Yellow-green and red firefly bioluminescence from 5,5-dimethyloxyluciferin.

Beetle luciferases (including those of the firefly) use the same luciferin substrate to naturally display light ranging in color from green (lambda(max) similar 530 nm) to red (lambda(max) similar 635 nm). The original mechanism of bioluminescence color determination advanced by White and co-workers was based on the concept that the keto and enol tautomers of the emitter oxyluciferin produce red and green light, respectively. Alternatively, McCapra proposed that color variation is associated with conformations of the keto form of excited-state oxyluciferin. We have prepared the adenylate of D-5,5-dimethylluciferin and shown that it is transformed into the putative emitter 5,5-dimethyloxyluciferin in bioluminescence reactions catalyzed by luciferases from Photinus pyralis and the green-emitting click beetle. 5,5-Dimethyloxyluciferin is constrained to exist in the keto form and fluoresces in the red. However, bioluminescence spectra revealed that green light emission was produced by the firefly enzyme and red light was observed with the click beetle protein. These results, augmented with steady-state kinetic studies, may be taken as the first experimental support for McCapra's mechanism of firefly bioluminescence color or any other proposal that requires only a single keto form of oxyluciferin.

An alternative mechanism of bioluminescence color determination in firefly luciferase.

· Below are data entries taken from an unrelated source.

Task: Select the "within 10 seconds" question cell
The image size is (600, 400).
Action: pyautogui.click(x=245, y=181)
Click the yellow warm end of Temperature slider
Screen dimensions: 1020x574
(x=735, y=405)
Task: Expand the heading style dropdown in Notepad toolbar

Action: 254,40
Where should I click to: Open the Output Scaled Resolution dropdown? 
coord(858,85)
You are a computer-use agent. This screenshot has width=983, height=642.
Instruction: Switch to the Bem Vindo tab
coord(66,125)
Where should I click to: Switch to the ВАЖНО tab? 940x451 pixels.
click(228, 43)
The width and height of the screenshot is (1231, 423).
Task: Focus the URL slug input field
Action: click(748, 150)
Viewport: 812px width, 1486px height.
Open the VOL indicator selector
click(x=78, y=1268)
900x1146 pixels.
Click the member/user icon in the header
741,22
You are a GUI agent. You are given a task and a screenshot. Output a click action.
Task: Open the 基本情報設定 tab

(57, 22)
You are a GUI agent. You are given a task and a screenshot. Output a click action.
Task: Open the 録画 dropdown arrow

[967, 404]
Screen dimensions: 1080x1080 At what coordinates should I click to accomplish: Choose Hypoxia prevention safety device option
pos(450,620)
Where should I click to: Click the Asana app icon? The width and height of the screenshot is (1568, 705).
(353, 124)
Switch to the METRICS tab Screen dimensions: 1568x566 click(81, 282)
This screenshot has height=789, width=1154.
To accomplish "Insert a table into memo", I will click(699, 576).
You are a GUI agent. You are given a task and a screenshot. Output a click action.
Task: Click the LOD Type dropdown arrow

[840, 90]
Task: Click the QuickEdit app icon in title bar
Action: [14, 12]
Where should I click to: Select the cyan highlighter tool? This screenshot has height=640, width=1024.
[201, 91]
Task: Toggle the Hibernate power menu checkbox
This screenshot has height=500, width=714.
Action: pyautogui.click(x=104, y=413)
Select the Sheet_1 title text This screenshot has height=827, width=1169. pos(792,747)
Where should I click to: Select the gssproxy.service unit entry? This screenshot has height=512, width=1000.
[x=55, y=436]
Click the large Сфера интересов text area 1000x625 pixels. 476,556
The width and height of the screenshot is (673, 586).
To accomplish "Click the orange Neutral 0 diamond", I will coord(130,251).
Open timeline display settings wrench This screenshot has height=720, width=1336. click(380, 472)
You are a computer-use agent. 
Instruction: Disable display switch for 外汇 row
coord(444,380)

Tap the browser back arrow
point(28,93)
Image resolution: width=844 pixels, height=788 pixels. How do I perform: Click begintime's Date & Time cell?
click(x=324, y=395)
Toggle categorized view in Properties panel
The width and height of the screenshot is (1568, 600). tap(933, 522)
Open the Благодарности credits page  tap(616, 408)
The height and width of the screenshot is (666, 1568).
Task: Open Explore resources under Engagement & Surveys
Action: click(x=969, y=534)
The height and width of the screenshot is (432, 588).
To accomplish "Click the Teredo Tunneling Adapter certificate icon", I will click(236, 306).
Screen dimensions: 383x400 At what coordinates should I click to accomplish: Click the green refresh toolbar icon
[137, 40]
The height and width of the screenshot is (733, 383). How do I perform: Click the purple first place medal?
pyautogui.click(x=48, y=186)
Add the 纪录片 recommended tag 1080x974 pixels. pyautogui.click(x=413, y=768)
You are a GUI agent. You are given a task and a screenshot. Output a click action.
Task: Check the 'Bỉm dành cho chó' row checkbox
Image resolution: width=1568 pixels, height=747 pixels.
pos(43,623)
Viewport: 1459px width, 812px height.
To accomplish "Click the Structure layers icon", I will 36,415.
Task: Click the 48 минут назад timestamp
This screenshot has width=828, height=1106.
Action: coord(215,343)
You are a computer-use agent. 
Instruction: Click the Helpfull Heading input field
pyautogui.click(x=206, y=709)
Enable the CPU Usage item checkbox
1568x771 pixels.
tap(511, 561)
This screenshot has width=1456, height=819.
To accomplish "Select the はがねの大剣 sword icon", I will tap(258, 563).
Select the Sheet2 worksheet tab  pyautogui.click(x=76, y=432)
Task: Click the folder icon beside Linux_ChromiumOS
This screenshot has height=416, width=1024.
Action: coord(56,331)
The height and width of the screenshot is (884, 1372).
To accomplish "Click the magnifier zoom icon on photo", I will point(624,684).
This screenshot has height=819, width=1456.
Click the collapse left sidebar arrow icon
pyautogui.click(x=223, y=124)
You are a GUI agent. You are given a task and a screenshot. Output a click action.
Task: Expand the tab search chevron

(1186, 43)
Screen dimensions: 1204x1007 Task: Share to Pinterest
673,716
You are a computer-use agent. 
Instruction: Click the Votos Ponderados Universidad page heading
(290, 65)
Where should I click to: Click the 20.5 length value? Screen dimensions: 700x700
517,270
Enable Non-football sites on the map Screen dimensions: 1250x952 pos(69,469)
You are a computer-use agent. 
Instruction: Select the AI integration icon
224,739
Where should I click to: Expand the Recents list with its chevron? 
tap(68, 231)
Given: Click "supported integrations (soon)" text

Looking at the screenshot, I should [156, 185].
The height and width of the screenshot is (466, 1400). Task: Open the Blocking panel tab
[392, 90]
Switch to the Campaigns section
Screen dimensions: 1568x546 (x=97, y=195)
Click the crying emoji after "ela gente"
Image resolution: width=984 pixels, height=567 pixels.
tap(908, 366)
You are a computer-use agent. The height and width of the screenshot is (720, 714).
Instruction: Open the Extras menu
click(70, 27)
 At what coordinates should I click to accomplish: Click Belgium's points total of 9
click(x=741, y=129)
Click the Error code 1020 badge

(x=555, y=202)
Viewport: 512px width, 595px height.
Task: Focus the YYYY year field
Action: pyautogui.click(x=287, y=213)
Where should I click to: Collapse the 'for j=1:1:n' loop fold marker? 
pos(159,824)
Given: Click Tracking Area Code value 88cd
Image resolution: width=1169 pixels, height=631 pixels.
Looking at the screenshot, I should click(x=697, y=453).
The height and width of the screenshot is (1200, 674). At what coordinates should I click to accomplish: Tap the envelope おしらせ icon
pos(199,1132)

Beetle luciferases (including those of the firefly) use the same luciferin substrate to naturally display light ranging in color from green (lambda(max) approximately 530 nm) to red (lambda(max) approximately 635 nm). In a recent communication, we reported (Branchini, B. R., Murtiashaw, M. H., Magyar, R. A., Portier, N. C., Ruggiero, M. C., and Stroh, J. G. (2002) J. Am. Chem. Soc. 124, 2112-2113) that the synthetic adenylate of firefly luciferin analogue D-5,5-dimethylluciferin was transformed into the emitter 5,5-dimethyloxyluciferin in bioluminescence reactions catalyzed by luciferases from Photinus pyralis and the click beetle Pyrophorus plagiophthalamus. 5,5-Dimethyloxyluciferin is constrained to exist in the keto form and fluoresces mainly in the red. However, bioluminescence spectra revealed that green light emission was produced by the firefly enzyme, and red light was observed with the click beetle protein. These results, augmented with steady-state kinetic studies, were taken as experimental support for mechanisms of firefly bioluminescence color that require only a single keto form of oxyluciferin. We report here the results of mutagenesis studies designed to determine the basis of the observed differences in bioluminescence color with the analogue adenylate. Mutants of P. pyralis luciferase putative active site residues Gly246 and Phe250, as well as corresponding click beetle residues Ala243 and Ser247 were constructed and characterized using bioluminescence emission spectroscopy and steady state kinetics with adenylate substrates. Based on an analysis of these and recently reported (Branchini, B. R., Southworth, T. L., Murtiashaw, M. H., Boije, H., and Fleet, S. E. (2003) Biochemistry 42, 10429-10436) data, we have developed an alternative mechanism of bioluminescence color. The basis of the mechanism is that luciferase modulates emission color by controlling the resonance-based charge delocalization of the anionic keto form of the oxyluciferin excited state.